**EXERCISE MATERIALS:**
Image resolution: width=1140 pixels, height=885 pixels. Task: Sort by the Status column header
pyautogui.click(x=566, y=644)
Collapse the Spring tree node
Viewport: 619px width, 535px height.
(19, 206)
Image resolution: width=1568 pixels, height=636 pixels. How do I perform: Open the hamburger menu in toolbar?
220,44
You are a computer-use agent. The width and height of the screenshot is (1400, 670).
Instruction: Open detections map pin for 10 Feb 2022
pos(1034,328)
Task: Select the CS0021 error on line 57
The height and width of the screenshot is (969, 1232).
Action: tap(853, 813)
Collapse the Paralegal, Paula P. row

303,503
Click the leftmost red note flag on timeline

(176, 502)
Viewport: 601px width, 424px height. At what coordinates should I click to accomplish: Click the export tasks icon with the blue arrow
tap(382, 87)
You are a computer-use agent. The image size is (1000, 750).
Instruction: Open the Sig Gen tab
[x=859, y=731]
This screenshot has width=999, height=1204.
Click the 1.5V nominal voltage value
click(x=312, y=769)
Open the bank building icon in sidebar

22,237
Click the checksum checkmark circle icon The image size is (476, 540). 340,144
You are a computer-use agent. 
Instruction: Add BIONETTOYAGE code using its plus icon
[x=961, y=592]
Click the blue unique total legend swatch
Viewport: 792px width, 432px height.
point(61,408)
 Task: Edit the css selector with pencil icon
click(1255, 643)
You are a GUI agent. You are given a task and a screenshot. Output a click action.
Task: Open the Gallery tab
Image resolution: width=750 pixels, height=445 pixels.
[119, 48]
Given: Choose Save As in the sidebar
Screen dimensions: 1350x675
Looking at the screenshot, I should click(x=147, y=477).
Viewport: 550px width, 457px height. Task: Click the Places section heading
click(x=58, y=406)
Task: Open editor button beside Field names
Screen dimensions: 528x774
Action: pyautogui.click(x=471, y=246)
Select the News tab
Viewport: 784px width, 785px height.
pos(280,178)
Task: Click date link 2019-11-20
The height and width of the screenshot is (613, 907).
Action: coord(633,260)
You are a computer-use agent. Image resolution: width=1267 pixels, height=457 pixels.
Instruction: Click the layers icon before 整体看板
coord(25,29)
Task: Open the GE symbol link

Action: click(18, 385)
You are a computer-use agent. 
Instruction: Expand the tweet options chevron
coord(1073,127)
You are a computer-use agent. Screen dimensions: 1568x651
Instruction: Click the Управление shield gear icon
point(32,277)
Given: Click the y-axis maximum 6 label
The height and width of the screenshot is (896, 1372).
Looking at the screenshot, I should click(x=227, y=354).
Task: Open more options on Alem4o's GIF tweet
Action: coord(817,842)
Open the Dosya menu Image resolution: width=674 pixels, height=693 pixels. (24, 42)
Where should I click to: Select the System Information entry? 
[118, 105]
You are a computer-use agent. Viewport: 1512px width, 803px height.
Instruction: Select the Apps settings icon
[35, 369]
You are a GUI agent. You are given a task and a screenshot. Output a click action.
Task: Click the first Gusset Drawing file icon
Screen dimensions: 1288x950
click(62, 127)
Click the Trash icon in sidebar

**ASSIGNED TASK:**
Select and copy every line from the records that includes the word "computer".

**THE ANSWER:**
You are a computer-use agent. The width and height of the screenshot is (1400, 670).
You are a computer-use agent. The image size is (1000, 750).
You are a computer-use agent. 
You are a computer-use agent. Image resolution: width=1267 pixels, height=457 pixels.
You are a computer-use agent. 
You are a computer-use agent. Screen dimensions: 1568x651
You are a computer-use agent. Viewport: 1512px width, 803px height.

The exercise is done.